January 31, 1905 – April 11, 1970
Countries: USA
Place of Birth: Pottsville, Pennsylvania, United States
Place of Death: Princeton, New Jersey

John Henry O'Hara (January 31, 1905 – April 11, 1970) was an American writer who earned his early literary reputation for short stories and became a best-selling novelist before the age of 30 with Appointment in Samarra and BUtterfield 8. His work stands out among that of contemporaries for its unvarnished realism. While O'Hara's legacy as a writer is debated, his champions rank him highly among the underappreciated and unjustly neglected major American writers of the 20th century. Few college students educated after O'Hara's death in 1970 have discovered him, chiefly because he refused to allow his work to be reprinted in anthologies used to teach literature at college level.

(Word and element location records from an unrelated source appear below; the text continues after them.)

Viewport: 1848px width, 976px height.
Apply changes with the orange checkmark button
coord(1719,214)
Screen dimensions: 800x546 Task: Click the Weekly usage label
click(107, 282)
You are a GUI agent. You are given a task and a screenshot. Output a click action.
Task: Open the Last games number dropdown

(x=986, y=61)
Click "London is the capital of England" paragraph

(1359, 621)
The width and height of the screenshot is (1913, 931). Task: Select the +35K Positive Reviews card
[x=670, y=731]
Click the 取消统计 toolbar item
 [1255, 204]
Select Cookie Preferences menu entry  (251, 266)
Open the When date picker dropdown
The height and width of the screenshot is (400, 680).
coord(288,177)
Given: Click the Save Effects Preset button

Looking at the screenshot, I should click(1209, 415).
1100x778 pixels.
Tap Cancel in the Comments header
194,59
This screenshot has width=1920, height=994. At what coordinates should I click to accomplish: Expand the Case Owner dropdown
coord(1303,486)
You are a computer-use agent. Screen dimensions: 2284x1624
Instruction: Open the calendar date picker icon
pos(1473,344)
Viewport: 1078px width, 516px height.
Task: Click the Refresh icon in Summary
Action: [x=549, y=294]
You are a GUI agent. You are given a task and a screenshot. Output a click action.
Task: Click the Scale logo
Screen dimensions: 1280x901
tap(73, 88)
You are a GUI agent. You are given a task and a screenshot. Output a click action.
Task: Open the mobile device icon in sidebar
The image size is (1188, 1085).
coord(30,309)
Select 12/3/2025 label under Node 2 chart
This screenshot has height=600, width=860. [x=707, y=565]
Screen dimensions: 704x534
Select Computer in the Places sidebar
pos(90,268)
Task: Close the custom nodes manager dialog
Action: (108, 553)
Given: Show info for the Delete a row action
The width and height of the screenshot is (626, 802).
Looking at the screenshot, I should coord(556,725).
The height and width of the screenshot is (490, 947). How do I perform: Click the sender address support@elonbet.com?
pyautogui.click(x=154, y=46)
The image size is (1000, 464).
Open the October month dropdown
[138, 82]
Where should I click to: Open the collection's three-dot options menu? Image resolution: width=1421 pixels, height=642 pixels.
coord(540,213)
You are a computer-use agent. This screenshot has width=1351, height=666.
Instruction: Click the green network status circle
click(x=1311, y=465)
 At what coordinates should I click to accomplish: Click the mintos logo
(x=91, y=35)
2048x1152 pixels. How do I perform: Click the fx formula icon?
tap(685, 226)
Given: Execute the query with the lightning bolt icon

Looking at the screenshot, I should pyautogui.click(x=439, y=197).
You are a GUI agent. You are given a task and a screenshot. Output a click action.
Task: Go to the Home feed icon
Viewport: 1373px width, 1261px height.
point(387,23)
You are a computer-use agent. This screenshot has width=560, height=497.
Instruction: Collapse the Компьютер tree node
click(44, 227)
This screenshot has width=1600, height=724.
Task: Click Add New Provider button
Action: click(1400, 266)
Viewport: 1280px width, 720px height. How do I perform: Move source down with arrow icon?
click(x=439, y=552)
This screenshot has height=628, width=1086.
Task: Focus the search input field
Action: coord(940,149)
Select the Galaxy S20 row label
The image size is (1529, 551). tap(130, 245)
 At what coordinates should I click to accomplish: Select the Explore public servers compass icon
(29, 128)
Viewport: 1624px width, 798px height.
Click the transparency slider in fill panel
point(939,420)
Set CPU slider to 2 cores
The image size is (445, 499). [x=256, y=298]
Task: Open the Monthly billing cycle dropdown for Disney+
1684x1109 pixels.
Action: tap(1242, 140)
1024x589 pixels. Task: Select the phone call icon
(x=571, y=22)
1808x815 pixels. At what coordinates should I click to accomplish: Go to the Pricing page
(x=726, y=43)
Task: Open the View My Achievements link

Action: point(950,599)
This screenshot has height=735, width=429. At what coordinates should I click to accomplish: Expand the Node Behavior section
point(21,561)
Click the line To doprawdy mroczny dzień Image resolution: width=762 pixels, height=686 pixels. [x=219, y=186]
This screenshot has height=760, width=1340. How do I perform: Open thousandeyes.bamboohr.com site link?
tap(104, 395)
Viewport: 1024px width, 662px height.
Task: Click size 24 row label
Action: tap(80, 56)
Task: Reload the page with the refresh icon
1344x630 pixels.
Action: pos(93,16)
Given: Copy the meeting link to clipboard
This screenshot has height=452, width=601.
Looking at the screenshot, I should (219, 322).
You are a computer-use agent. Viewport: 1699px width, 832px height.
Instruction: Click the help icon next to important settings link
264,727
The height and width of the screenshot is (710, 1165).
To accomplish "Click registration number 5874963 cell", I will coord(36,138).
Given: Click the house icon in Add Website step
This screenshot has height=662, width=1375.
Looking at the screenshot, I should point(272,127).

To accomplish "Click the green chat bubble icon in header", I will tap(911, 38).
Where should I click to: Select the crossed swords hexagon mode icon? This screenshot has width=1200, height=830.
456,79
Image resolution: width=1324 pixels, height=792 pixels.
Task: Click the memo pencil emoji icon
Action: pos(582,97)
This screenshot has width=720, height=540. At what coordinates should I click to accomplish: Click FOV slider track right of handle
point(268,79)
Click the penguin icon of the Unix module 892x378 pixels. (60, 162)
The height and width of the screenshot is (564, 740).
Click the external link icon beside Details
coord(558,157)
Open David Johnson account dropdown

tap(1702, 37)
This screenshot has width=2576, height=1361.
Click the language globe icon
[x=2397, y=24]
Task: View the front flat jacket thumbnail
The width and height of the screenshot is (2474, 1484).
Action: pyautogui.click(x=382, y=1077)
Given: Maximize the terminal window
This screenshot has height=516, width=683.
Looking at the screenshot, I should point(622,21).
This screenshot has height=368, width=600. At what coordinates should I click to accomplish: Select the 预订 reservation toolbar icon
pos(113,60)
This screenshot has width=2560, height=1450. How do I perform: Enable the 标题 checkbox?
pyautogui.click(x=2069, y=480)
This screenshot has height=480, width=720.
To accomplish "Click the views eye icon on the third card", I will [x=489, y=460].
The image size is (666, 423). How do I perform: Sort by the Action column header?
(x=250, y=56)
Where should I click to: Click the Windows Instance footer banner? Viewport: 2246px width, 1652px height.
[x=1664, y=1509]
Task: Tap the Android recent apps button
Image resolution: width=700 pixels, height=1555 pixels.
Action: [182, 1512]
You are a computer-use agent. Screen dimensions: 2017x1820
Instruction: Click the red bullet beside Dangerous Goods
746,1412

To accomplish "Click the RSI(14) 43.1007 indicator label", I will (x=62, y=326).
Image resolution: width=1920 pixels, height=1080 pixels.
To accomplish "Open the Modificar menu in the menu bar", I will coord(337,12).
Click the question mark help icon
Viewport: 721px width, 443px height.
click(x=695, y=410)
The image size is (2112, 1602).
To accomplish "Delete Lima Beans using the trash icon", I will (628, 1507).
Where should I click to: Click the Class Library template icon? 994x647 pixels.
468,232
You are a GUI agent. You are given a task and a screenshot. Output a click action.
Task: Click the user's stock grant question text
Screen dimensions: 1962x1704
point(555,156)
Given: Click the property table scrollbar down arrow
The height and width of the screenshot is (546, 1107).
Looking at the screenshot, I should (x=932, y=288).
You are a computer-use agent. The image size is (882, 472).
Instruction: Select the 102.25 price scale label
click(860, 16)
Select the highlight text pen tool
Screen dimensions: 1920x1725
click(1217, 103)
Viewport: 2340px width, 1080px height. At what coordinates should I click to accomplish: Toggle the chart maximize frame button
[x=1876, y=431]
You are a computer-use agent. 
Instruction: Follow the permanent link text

"O’Hara may not have been the best story writer of the twentieth century, but he is the most addictive," wrote Lorin Stein, editor-in-chief of the Paris Review, in a 2013 appreciation of O'Hara's work. Stein added, "You can binge on his collections the way some people binge on Mad Men, and for some of the same reasons. On the topics of class, sex, and alcohol—that is, the topics that mattered to him—his novels amount to a secret history of American life." Five of O'Hara's stories were adapted into popular films in the 1950s and 1960s, yet, during his lifetime, O'Hara's literary reputation was damaged by the detractors he accumulated due to his outsized and easily bruised ego, alcoholic crankiness, long held resentments and by politically conservative columns he wrote in the 1960s, all of which at times overshadowed his gift for story telling. John Updike, a fan of O'Hara's writing and a fellow Pennsylvanian, said that the prolific author "outproduced our capacity for appreciation; maybe now we can settle down and marvel at him all over again."